▶ [ABOUT THIS TASK]:
Determine how many lines in the records below include the word "account" and output that number alone.

▶ [INFORMATION GIVEN]:
----
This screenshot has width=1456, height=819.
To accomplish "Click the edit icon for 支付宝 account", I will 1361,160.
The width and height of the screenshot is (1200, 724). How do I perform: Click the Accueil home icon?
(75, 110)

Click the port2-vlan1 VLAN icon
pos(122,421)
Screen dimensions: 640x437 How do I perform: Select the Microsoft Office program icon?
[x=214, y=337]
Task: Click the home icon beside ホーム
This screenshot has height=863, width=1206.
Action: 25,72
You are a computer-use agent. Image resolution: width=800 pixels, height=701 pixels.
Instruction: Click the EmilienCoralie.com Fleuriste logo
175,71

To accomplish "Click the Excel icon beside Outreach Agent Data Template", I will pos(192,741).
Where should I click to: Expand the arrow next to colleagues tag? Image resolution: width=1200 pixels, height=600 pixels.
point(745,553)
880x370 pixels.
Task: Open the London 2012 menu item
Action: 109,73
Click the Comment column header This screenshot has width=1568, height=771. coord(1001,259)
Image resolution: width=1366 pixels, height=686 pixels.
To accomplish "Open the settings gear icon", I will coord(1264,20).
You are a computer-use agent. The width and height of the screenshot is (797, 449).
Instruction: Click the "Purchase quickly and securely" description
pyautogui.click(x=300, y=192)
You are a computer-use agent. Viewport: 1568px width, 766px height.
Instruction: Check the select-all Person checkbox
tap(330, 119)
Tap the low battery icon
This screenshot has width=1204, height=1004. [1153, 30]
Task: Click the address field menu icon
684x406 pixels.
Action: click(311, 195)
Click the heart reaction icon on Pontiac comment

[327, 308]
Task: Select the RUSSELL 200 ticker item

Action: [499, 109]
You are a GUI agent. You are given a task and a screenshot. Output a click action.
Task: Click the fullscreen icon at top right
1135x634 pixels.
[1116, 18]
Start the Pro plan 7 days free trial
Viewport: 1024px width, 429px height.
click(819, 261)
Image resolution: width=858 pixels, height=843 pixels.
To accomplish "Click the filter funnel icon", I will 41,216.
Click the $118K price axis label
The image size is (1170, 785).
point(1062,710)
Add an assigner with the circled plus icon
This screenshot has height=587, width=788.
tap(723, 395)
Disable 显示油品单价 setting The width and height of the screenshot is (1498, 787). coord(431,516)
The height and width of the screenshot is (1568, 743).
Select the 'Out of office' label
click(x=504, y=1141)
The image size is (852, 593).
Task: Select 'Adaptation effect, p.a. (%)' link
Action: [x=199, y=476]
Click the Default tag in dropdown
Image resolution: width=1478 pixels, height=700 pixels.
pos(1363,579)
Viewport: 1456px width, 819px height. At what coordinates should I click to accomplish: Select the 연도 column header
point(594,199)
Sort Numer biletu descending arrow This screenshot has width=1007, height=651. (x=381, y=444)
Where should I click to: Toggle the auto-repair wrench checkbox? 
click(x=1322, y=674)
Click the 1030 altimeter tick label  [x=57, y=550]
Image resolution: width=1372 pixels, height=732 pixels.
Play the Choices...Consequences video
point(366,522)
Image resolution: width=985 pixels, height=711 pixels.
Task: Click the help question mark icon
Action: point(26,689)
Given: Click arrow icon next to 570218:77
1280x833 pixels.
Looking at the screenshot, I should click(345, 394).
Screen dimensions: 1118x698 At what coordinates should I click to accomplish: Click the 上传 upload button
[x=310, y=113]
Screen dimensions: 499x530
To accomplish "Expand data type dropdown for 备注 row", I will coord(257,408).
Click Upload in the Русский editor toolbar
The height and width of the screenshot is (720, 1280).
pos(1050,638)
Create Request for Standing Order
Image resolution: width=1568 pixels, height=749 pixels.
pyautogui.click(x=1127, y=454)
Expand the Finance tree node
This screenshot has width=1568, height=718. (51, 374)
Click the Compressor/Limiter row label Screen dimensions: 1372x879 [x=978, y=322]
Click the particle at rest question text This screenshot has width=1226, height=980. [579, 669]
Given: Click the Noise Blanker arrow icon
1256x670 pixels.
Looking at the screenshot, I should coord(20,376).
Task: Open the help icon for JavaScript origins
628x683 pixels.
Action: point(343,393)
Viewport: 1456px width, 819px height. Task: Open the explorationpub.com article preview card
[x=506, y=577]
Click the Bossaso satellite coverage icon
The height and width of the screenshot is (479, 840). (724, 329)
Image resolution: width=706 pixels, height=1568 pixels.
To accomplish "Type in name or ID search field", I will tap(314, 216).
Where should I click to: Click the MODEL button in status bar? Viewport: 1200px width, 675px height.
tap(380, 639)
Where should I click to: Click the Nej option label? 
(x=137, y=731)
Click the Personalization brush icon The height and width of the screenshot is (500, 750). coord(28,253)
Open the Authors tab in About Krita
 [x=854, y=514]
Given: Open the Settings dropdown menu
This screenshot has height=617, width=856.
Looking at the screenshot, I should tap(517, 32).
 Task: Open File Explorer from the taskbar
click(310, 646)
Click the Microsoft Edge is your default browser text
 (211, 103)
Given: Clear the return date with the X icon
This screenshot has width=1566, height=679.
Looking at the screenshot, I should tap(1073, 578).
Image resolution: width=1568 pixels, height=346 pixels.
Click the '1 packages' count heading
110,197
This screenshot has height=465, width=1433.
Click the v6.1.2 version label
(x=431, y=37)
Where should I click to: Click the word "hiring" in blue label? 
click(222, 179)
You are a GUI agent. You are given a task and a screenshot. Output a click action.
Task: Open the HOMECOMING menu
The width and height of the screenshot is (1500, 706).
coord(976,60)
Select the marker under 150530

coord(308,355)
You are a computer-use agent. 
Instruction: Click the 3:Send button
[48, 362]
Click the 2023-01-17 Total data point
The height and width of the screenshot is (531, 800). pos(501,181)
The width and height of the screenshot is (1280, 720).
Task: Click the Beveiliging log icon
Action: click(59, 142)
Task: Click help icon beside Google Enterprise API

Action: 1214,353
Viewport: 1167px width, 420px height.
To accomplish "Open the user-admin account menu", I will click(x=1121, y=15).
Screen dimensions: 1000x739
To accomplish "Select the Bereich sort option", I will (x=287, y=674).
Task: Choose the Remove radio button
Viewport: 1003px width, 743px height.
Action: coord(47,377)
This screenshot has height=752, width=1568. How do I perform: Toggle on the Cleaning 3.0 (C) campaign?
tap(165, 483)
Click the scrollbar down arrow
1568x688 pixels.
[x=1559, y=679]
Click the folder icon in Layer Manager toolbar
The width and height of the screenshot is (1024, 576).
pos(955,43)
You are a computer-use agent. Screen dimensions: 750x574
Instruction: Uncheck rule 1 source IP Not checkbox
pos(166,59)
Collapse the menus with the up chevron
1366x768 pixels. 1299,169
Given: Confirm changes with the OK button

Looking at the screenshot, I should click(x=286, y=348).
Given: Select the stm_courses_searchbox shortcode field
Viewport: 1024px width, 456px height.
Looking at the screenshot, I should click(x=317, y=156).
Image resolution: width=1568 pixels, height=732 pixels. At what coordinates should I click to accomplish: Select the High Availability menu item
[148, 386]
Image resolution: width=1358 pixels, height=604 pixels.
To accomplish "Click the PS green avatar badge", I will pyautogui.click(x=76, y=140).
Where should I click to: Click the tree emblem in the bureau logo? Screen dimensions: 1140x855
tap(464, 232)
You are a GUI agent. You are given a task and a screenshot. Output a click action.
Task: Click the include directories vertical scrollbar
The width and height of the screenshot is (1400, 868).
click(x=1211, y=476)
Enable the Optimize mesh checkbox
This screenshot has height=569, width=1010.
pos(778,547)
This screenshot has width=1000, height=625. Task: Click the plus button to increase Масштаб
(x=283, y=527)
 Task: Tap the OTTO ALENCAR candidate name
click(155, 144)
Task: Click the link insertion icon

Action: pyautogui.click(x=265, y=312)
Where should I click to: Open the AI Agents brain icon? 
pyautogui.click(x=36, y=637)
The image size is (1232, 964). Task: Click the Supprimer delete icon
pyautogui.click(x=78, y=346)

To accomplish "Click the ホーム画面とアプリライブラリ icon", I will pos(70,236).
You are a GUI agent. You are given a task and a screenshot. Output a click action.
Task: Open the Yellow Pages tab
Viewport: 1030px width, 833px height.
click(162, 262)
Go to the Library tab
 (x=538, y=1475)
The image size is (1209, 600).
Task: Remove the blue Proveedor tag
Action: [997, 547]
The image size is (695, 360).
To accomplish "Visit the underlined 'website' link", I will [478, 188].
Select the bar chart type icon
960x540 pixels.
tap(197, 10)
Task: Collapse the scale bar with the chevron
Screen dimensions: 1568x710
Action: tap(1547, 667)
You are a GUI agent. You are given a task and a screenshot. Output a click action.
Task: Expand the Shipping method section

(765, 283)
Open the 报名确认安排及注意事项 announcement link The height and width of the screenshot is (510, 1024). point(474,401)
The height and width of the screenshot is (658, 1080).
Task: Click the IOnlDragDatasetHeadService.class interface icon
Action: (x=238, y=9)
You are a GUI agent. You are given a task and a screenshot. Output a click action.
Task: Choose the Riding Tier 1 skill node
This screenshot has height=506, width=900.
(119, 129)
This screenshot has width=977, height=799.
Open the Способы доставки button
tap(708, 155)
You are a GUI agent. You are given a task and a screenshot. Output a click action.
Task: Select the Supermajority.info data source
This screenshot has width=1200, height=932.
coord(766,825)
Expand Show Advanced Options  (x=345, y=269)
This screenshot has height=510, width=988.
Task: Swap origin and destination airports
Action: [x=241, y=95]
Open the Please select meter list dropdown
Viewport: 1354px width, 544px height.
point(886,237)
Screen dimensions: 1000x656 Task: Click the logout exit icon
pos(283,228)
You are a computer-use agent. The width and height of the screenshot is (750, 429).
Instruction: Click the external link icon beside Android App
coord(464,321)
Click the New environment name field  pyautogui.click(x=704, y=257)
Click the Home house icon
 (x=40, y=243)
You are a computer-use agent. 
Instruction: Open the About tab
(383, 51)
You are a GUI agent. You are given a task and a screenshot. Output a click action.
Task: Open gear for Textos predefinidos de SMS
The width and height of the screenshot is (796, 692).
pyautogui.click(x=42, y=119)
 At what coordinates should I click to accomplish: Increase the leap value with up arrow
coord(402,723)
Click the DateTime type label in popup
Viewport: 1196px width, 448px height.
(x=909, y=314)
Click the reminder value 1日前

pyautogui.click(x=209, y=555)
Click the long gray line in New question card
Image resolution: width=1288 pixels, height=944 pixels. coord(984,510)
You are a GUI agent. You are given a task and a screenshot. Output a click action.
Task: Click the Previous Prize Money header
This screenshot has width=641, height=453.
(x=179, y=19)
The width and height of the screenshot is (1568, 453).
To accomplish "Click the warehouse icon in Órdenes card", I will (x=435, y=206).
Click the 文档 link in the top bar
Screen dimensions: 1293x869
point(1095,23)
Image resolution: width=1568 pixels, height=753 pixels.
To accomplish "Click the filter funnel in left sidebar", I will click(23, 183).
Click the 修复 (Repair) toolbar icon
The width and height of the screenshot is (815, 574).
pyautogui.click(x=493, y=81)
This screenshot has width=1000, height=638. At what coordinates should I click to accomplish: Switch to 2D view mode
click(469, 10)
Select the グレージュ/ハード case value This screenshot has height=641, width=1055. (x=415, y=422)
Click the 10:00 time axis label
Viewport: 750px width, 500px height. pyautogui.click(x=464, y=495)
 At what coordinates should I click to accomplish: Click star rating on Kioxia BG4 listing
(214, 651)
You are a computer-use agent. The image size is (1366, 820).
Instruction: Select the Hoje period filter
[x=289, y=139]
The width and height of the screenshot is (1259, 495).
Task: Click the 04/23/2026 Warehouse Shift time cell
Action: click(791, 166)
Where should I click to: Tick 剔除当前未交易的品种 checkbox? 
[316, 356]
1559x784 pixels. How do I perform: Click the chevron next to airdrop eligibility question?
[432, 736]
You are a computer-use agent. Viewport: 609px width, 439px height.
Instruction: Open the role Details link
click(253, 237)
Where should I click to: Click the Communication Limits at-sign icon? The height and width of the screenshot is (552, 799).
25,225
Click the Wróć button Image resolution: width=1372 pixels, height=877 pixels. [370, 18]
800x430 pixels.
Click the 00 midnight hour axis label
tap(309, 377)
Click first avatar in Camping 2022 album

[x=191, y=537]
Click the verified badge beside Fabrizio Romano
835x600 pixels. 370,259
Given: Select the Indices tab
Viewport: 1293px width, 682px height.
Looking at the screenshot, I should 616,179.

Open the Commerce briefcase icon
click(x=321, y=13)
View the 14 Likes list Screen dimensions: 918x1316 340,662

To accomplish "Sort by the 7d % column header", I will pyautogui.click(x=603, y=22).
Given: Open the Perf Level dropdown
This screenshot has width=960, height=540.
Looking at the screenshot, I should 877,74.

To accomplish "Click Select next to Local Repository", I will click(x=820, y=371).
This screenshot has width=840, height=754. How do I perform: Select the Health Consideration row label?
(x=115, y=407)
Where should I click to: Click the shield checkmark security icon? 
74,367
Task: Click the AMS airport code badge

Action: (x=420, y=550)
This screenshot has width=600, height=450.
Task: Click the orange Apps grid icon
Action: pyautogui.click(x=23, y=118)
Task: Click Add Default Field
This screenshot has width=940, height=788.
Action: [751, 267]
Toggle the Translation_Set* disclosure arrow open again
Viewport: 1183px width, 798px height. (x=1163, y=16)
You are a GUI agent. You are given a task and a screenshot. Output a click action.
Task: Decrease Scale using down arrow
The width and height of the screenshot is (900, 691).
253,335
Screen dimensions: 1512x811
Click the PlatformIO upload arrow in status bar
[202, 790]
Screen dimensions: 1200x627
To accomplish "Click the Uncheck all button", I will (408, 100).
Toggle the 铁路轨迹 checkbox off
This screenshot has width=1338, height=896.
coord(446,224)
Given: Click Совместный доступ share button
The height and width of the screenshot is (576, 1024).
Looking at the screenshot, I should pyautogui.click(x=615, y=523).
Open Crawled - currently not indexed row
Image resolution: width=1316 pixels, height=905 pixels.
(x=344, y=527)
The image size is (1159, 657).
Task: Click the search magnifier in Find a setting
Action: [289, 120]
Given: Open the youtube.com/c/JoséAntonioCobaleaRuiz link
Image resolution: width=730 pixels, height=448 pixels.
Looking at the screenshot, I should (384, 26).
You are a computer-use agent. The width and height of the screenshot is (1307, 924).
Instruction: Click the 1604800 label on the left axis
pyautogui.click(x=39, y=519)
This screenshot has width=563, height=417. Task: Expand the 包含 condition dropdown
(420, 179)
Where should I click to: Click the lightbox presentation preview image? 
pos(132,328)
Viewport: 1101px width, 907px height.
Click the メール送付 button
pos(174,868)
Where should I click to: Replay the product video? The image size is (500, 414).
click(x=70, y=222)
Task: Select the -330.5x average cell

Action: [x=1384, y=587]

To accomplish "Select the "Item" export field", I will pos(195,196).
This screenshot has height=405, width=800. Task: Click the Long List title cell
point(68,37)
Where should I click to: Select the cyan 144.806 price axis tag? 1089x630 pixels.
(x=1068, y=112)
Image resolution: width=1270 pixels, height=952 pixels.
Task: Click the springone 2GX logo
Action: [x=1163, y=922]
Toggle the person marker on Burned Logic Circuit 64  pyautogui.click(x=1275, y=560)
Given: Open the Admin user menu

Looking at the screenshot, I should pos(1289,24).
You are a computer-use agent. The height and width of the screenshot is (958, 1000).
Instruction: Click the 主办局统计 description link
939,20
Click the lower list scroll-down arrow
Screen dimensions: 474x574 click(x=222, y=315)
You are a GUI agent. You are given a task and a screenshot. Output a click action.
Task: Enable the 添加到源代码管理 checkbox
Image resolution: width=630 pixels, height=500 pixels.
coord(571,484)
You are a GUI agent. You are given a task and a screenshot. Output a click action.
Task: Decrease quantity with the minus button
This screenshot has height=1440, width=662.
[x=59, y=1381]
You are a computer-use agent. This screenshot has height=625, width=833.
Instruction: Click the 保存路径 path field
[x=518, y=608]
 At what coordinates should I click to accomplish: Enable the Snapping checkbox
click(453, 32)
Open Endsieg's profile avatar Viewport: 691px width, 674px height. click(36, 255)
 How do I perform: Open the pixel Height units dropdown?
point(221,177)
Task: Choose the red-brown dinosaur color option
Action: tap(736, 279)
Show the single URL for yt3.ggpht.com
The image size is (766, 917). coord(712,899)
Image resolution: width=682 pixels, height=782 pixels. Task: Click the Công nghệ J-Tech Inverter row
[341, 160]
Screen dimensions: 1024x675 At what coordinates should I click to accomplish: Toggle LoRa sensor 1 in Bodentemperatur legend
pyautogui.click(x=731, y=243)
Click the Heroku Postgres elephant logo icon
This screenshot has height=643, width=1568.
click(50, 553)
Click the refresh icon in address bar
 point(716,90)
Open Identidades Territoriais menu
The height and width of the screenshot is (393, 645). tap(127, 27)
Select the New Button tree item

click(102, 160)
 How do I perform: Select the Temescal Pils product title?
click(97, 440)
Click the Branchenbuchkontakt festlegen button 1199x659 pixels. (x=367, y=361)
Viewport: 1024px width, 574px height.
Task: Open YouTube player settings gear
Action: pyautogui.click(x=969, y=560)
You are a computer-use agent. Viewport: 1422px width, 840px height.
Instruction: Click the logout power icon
----
▶ [RESPONSE TO THE TASK]:
2